(DATASET ENTRIES)

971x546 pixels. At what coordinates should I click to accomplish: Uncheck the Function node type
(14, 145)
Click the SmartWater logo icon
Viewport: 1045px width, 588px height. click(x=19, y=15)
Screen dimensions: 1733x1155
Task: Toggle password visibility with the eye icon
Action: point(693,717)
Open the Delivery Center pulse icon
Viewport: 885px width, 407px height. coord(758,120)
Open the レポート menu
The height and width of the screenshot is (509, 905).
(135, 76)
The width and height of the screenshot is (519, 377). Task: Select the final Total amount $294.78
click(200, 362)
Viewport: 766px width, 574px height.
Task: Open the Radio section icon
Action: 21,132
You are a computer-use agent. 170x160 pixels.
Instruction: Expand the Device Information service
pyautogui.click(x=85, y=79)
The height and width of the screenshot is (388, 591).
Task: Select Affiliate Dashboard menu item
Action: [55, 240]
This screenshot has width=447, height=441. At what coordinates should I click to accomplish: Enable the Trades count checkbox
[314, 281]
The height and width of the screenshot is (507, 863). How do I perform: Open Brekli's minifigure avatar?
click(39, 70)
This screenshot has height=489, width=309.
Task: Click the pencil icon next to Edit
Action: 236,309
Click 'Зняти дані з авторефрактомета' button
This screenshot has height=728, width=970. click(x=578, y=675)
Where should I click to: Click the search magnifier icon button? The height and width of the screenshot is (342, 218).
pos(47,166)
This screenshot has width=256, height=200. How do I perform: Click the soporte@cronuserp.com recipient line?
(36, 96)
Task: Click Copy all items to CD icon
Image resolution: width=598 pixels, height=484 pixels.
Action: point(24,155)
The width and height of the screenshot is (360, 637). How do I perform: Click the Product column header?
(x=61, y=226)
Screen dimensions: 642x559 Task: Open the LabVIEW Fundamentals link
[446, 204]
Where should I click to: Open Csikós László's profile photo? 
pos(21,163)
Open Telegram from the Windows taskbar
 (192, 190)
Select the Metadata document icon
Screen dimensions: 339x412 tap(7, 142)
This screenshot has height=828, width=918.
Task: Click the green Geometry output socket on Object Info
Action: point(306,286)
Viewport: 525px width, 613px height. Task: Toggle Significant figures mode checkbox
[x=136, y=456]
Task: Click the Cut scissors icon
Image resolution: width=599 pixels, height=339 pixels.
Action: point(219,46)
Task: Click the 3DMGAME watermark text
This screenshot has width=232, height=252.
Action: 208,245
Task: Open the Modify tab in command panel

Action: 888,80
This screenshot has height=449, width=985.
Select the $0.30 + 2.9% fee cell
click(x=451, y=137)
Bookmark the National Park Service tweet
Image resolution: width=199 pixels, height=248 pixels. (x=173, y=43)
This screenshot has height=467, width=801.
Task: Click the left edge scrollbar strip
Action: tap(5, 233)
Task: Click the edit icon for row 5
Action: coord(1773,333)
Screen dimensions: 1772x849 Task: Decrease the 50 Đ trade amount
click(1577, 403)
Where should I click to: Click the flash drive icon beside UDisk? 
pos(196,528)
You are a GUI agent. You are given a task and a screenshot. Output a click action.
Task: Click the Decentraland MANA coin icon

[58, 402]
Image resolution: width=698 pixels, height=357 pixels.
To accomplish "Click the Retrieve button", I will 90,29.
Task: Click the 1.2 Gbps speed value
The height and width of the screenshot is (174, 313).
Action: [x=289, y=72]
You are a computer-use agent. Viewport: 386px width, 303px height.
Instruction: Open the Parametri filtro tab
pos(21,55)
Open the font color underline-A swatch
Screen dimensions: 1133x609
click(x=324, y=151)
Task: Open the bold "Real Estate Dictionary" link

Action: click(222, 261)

(End DATASET ENTRIES)

-- WHAT THIS TASK INVOLVES --
Print each line of the data exactly as it was written.

-- SOLVED PROBLEM --
971x546 pixels. At what coordinates should I click to accomplish: Uncheck the Function node type
(14, 145)
Click the SmartWater logo icon
Viewport: 1045px width, 588px height. click(x=19, y=15)
Screen dimensions: 1733x1155
Task: Toggle password visibility with the eye icon
Action: point(693,717)
Open the Delivery Center pulse icon
Viewport: 885px width, 407px height. coord(758,120)
Open the レポート menu
The height and width of the screenshot is (509, 905).
(135, 76)
The width and height of the screenshot is (519, 377). Task: Select the final Total amount $294.78
click(200, 362)
Viewport: 766px width, 574px height.
Task: Open the Radio section icon
Action: 21,132
You are a computer-use agent. 170x160 pixels.
Instruction: Expand the Device Information service
pyautogui.click(x=85, y=79)
The height and width of the screenshot is (388, 591).
Task: Select Affiliate Dashboard menu item
Action: [55, 240]
This screenshot has width=447, height=441. At what coordinates should I click to accomplish: Enable the Trades count checkbox
[314, 281]
The height and width of the screenshot is (507, 863). How do I perform: Open Brekli's minifigure avatar?
click(39, 70)
This screenshot has height=489, width=309.
Task: Click the pencil icon next to Edit
Action: 236,309
Click 'Зняти дані з авторефрактомета' button
This screenshot has height=728, width=970. click(x=578, y=675)
Where should I click to: Click the search magnifier icon button? The height and width of the screenshot is (342, 218).
pos(47,166)
This screenshot has width=256, height=200. How do I perform: Click the soporte@cronuserp.com recipient line?
(36, 96)
Task: Click Copy all items to CD icon
Image resolution: width=598 pixels, height=484 pixels.
Action: point(24,155)
The width and height of the screenshot is (360, 637). How do I perform: Click the Product column header?
(x=61, y=226)
Screen dimensions: 642x559 Task: Open the LabVIEW Fundamentals link
[446, 204]
Where should I click to: Open Csikós László's profile photo? 
pos(21,163)
Open Telegram from the Windows taskbar
 (192, 190)
Select the Metadata document icon
Screen dimensions: 339x412 tap(7, 142)
This screenshot has height=828, width=918.
Task: Click the green Geometry output socket on Object Info
Action: point(306,286)
Viewport: 525px width, 613px height. Task: Toggle Significant figures mode checkbox
[x=136, y=456]
Task: Click the Cut scissors icon
Image resolution: width=599 pixels, height=339 pixels.
Action: point(219,46)
Task: Click the 3DMGAME watermark text
This screenshot has width=232, height=252.
Action: 208,245
Task: Open the Modify tab in command panel

Action: 888,80
This screenshot has height=449, width=985.
Select the $0.30 + 2.9% fee cell
click(x=451, y=137)
Bookmark the National Park Service tweet
Image resolution: width=199 pixels, height=248 pixels. (x=173, y=43)
This screenshot has height=467, width=801.
Task: Click the left edge scrollbar strip
Action: tap(5, 233)
Task: Click the edit icon for row 5
Action: coord(1773,333)
Screen dimensions: 1772x849 Task: Decrease the 50 Đ trade amount
click(1577, 403)
Where should I click to: Click the flash drive icon beside UDisk? 
pos(196,528)
You are a GUI agent. You are given a task and a screenshot. Output a click action.
Task: Click the Decentraland MANA coin icon

[58, 402]
Image resolution: width=698 pixels, height=357 pixels.
To accomplish "Click the Retrieve button", I will 90,29.
Task: Click the 1.2 Gbps speed value
The height and width of the screenshot is (174, 313).
Action: [x=289, y=72]
You are a computer-use agent. Viewport: 386px width, 303px height.
Instruction: Open the Parametri filtro tab
pos(21,55)
Open the font color underline-A swatch
Screen dimensions: 1133x609
click(x=324, y=151)
Task: Open the bold "Real Estate Dictionary" link

Action: click(222, 261)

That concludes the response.